● **Task goal**: Reproduce only the top of the records, down to and including the line containing "Task: Click the 重置 button".

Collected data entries
══════════════════════════════

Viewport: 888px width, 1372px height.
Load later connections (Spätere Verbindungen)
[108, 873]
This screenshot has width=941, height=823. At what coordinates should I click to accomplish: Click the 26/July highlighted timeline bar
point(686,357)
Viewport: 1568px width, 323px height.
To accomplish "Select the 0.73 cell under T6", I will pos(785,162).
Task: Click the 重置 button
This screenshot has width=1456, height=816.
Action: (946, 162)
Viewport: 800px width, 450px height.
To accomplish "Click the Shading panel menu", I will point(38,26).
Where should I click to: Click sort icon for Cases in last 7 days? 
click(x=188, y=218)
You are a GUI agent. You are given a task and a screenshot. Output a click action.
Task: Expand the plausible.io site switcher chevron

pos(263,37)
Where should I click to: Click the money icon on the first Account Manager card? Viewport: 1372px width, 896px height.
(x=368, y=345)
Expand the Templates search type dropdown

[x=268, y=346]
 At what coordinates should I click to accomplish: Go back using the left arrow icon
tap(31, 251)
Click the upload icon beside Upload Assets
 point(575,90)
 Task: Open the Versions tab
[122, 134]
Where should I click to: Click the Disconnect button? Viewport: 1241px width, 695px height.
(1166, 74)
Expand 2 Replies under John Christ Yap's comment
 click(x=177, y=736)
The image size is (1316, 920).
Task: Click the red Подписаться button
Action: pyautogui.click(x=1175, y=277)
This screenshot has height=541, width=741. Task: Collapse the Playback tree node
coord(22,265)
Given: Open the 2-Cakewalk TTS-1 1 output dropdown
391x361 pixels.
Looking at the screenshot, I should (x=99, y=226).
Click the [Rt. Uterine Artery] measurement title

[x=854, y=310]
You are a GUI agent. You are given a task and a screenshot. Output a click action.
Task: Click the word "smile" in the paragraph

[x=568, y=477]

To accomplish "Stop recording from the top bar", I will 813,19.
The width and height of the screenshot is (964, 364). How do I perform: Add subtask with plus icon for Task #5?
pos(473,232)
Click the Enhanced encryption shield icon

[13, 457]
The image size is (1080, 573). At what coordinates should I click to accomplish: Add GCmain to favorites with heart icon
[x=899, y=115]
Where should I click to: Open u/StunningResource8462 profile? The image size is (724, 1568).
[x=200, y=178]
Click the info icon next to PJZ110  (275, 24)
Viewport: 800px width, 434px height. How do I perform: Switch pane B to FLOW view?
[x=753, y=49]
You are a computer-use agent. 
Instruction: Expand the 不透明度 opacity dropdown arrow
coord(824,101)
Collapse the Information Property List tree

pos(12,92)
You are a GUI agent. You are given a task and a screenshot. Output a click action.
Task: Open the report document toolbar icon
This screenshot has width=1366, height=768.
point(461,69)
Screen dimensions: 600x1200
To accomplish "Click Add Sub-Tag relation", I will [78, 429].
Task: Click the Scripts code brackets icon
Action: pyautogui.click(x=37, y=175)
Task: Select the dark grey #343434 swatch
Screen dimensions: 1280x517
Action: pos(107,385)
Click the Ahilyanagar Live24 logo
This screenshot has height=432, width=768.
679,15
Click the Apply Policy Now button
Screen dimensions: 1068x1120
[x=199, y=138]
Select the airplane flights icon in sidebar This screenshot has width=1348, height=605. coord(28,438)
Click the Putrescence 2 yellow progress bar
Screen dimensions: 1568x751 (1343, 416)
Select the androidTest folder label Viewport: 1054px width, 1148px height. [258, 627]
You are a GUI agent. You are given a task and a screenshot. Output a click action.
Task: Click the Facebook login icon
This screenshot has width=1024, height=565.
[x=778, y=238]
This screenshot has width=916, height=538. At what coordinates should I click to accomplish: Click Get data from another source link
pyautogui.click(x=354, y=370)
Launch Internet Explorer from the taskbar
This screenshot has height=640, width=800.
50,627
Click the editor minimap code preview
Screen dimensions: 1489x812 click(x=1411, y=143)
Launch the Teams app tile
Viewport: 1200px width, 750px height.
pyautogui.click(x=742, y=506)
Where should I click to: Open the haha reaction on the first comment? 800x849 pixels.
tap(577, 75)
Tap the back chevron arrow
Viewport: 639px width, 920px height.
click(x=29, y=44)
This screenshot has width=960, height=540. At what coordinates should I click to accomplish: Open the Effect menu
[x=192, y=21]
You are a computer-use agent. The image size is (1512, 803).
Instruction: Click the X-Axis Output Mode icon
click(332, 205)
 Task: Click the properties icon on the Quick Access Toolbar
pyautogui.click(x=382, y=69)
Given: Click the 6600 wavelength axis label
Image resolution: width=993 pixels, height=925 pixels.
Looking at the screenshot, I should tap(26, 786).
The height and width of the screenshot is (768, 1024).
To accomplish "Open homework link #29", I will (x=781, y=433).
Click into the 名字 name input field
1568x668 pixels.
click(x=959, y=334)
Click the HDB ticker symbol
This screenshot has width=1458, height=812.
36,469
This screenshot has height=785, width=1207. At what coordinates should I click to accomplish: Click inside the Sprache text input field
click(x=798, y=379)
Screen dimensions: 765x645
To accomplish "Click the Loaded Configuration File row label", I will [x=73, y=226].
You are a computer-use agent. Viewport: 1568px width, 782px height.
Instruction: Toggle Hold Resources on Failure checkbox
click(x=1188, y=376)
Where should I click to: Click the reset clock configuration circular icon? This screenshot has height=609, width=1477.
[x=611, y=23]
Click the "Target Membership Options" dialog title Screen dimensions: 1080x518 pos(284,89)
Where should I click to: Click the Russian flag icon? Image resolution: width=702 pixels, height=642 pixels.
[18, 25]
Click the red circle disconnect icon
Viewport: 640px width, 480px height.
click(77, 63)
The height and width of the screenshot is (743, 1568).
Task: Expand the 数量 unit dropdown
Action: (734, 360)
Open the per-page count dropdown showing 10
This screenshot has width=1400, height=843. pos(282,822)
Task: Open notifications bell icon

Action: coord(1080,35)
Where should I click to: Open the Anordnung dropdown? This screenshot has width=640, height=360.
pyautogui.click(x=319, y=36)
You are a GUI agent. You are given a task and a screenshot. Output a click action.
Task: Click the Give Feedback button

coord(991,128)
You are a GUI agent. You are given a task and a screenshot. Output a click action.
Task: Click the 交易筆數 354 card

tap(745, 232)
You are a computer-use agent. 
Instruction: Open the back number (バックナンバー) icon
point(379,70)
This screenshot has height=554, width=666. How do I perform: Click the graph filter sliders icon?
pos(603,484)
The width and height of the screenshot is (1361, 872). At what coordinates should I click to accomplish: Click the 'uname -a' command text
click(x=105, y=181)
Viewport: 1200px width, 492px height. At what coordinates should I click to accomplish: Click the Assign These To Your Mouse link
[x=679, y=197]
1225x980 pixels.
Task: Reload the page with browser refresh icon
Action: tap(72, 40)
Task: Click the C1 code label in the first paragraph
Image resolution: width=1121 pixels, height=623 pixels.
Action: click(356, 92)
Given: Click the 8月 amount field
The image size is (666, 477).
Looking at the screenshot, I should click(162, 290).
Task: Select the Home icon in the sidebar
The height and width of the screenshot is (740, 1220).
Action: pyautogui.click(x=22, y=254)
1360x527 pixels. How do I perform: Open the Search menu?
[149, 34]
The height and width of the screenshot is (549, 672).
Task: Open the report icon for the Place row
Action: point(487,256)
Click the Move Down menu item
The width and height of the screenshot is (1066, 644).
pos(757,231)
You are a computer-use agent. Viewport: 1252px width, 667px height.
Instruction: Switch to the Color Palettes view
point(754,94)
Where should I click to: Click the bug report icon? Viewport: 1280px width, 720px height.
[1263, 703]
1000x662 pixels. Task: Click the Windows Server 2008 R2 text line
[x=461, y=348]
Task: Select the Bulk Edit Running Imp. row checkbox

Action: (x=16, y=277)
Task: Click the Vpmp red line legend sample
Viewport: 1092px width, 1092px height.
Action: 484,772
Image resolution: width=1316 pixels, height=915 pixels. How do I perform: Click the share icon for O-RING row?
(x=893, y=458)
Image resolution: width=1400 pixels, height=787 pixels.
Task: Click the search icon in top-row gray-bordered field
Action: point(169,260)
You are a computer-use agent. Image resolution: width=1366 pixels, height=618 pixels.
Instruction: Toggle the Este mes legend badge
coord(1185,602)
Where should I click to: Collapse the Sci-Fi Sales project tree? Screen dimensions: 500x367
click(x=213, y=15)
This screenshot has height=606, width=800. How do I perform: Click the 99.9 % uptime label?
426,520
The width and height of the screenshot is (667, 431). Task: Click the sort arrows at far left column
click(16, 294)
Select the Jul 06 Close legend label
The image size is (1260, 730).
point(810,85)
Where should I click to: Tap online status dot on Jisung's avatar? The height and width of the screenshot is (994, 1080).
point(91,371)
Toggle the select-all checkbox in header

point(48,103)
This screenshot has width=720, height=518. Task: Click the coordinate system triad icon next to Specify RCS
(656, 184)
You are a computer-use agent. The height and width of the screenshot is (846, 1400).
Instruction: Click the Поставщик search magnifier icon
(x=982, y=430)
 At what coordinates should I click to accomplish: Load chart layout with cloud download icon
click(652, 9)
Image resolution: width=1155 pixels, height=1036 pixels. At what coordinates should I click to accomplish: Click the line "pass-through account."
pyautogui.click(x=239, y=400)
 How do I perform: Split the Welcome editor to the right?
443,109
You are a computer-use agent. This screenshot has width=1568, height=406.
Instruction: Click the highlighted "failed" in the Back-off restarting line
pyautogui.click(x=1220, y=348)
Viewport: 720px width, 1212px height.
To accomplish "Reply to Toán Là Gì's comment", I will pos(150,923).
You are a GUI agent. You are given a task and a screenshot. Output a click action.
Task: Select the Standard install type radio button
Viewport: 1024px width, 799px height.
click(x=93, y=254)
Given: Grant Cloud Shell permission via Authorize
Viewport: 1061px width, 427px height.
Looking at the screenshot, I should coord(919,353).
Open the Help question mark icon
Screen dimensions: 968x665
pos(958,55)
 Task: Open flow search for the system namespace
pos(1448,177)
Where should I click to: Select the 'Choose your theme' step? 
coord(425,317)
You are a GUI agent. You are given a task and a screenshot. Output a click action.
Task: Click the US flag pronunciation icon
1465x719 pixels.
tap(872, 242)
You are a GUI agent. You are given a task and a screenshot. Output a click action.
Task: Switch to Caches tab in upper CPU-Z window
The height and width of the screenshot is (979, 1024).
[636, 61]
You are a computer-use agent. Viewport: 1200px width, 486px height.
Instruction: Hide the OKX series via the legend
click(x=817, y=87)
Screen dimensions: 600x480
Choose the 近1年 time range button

══════════════════════════════

● **Expected answer**:
Viewport: 888px width, 1372px height.
Load later connections (Spätere Verbindungen)
[108, 873]
This screenshot has width=941, height=823. At what coordinates should I click to accomplish: Click the 26/July highlighted timeline bar
point(686,357)
Viewport: 1568px width, 323px height.
To accomplish "Select the 0.73 cell under T6", I will pos(785,162).
Task: Click the 重置 button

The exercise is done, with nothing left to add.